Webb detects quartz crystals in clouds of hot gas giant

Researchers utilizing NASA’s James Webb Space Telescope have detected proof for quartz nanocrystals in the high-altitude clouds of WASP-17 b, a hot Jupiter exoplanet 1,300 light-years from Earth.

The detection, which was uniquely attainable with MIRI (Webb’s Mid-Infrared Instrument), marks the primary time that silica (SiO₂) particles have been noticed in an exoplanet environment.

The quartz crystals are solely about 10 nanometers throughout, so small that 10,000 might match side-by-side throughout a human hair. Their measurement and composition of pure silica have been reported in “JWST-TST DREAMS: Quartz Clouds in the Atmosphere of WASP-17b,” revealed in Astrophysical Journal Letters.

“Hubble data actually played a key role in constraining the size of these particles. We know there is silica from Webb’s MIRI data alone, but we needed the visible and near-infrared observations from Hubble for context, to figure out how large the crystals are,” mentioned co-author Nikole Lewis, affiliate professor of astronomy in the College of Arts and Sciences, member of the Carl Sagan Institute and chief of the Webb Guaranteed Time Observation (GTO) program designed to assist construct a three-dimensional view of a hot Jupiter environment.

Webb noticed the WASP-17 system for practically 10 hours, accumulating greater than 1,275 brightness measurements of 5- to 12-micron mid-infrared mild because the planet crossed its star. By subtracting the brightness of particular person wavelengths of mild that reached the telescope when the planet was in entrance of the star from these of the star by itself, the analysis staff was in a position to calculate the quantity of every wavelength blocked by the planet’s environment.

What emerged was an surprising “bump” at 8.6 microns that was finest defined by the clouds being composed of quartz, slightly than magnesium silicates or different attainable high-temperature aerosols like aluminum oxide.
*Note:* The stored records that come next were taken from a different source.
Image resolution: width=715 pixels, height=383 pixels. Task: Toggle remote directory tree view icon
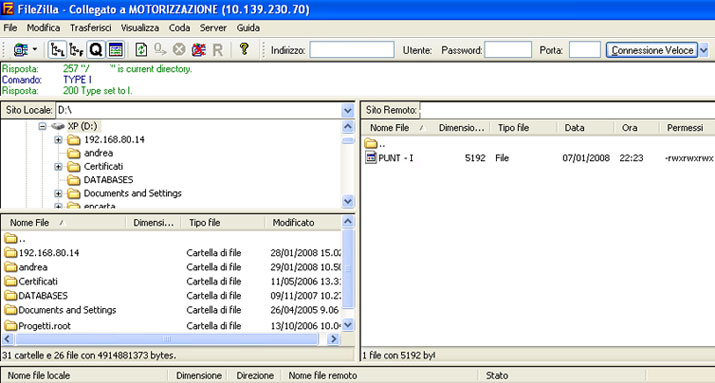coord(76,49)
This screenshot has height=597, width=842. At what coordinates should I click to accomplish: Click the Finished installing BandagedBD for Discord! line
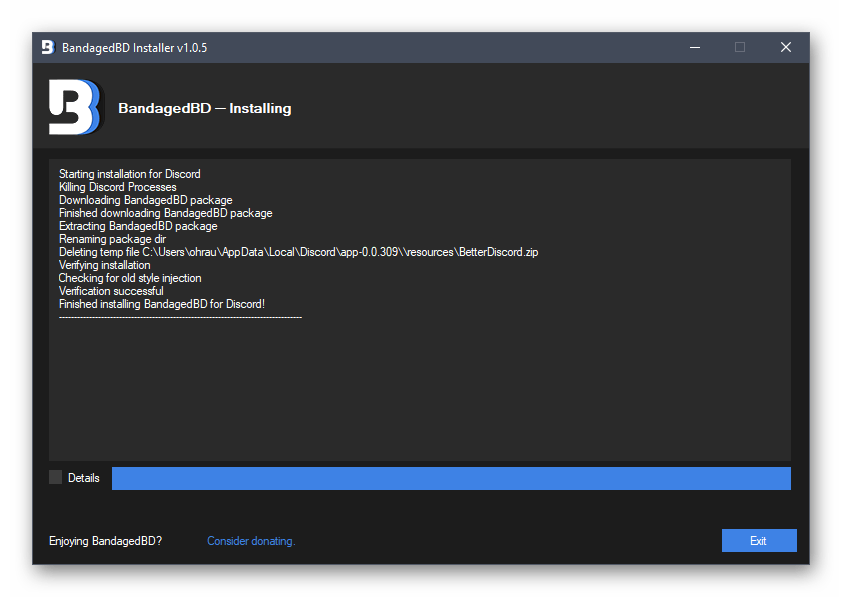pos(161,304)
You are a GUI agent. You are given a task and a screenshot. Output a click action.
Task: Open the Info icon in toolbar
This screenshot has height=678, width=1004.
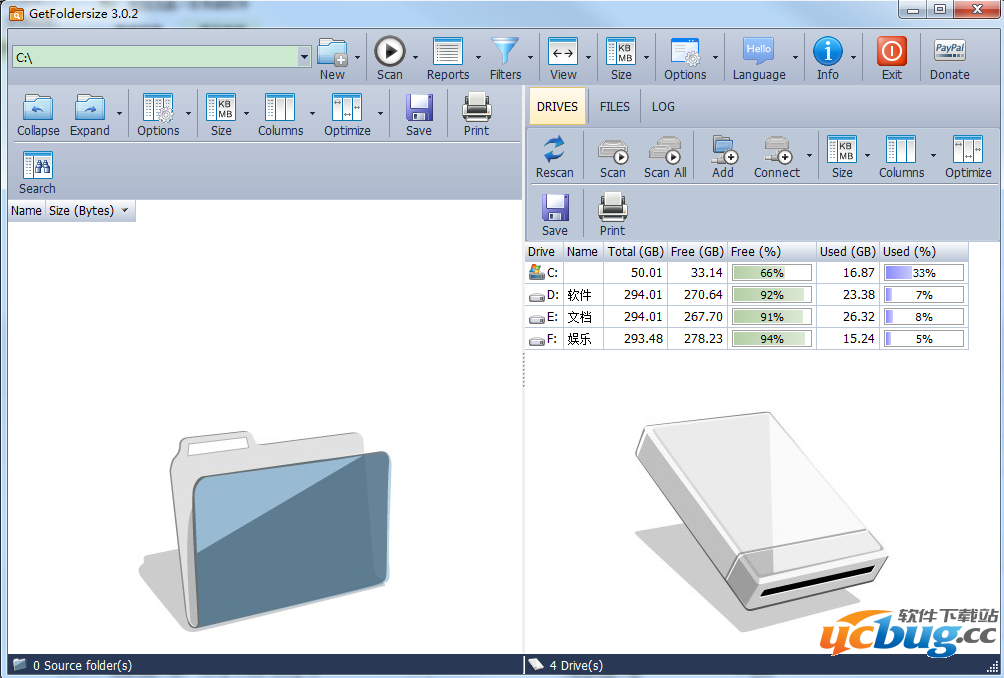pyautogui.click(x=827, y=52)
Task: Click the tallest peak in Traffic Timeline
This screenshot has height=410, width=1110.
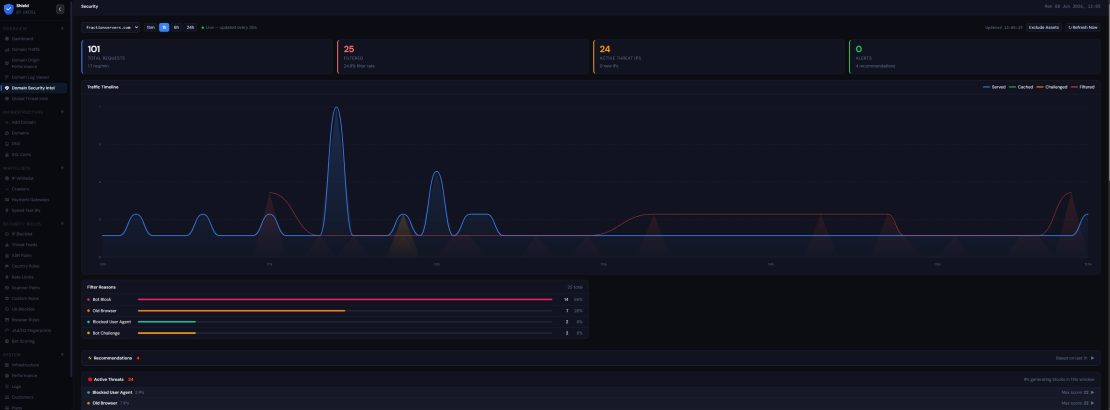Action: (336, 108)
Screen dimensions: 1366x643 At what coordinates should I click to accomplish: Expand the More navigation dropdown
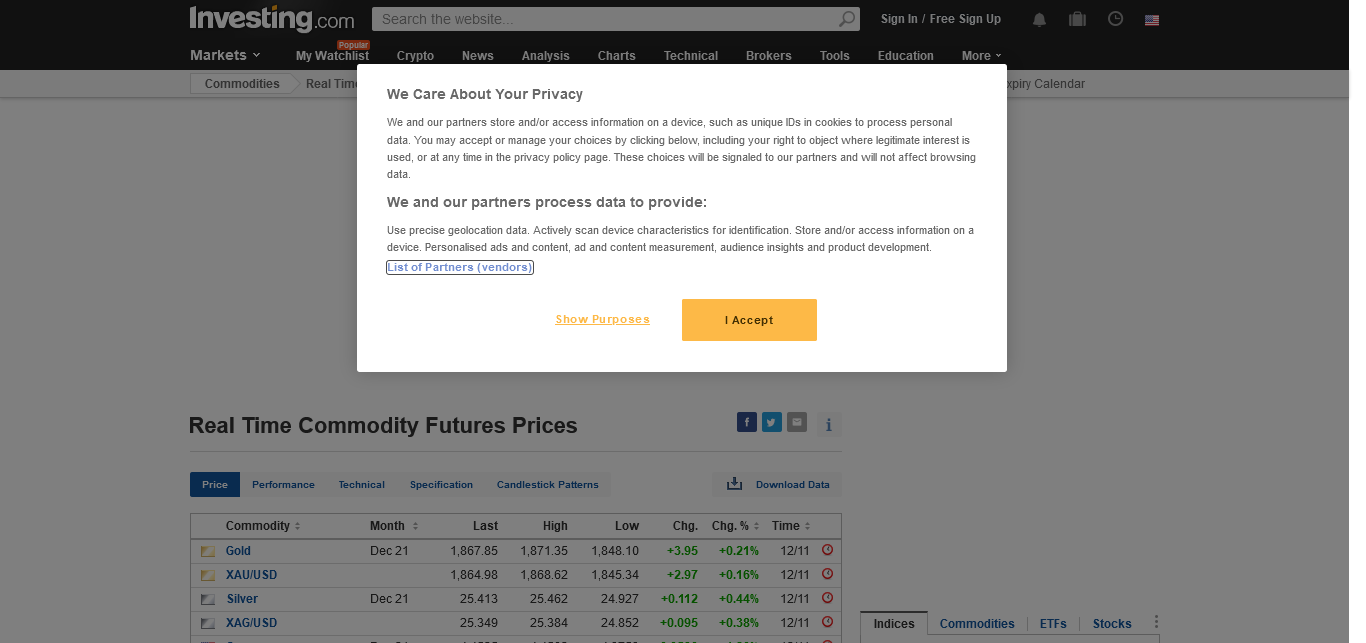(981, 56)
Webb’s distinctive skill to measure the extraordinarily refined results of these crystals on starlight—and from a distance of greater than 7 million billion miles—is offering important details about the composition of exoplanet atmospheres and new insights into their climate.

The outcomes from the paper’s authors, who’re half of the JWST Telescope Scientist Team and embrace researchers from NASA’s Ames Research Center and NASA’s Goddard Space Flight Center, places a brand new spin on our understanding of how exoplanet clouds type and evolve. Rather than magnesium-rich silicates like olivine and pyroxene seen on different exoplanets, the researchers discovered their constructing blocks, the pure silica wanted to type the bigger silicate grains discovered in brown dwarfs and cooler exoplanets.

With a quantity greater than seven instances that of Jupiter and a mass lower than one-half of Jupiter, WASP-17 b is one of the biggest and “puffiest” recognized exoplanets. This, together with its quick orbital interval of 3.7 Earth-days, makes the planet preferrred for transmission spectroscopy: a method that includes measuring the filtering and scattering results of a planet’s environment on starlight to detect traits of its composition.

Unlike mineral particles discovered in clouds on Earth, the quartz crystals detected in the clouds of WASP-17 b usually are not swept up from a rocky floor. Instead, they originate in the environment itself.

“WASP-17 b is extremely hot—around 2,700 degrees Fahrenheit—and the pressure where the quartz crystals form high in the atmosphere is only about one-thousandth of what we experience on Earth’s surface. In these conditions, solid crystals can form directly from gas, without going through a liquid phase first,” mentioned first writer David Grant, University of Bristol.

“Exactly how much quartz there is, and how pervasive the clouds, are tough to determine, but the team aims to do just that by combining these observations of WASP-17b with other observations of the system from JWST,” Lewis mentioned.

WASP-17 b is one of three planets focused by the JWST Telescope Scientist Team’s Deep Reconnaissance of Exoplanet Atmospheres utilizing Multi-instrument Spectroscopy (DREAMS) investigations, that are designed to collect a complete set of observations of one consultant from every key class of exoplanets: a hot Jupiter, a heat Neptune, and a temperate rocky planet.

The MIRI observations of hot Jupiter WASP-17 b have been made as half of GTO program 1353.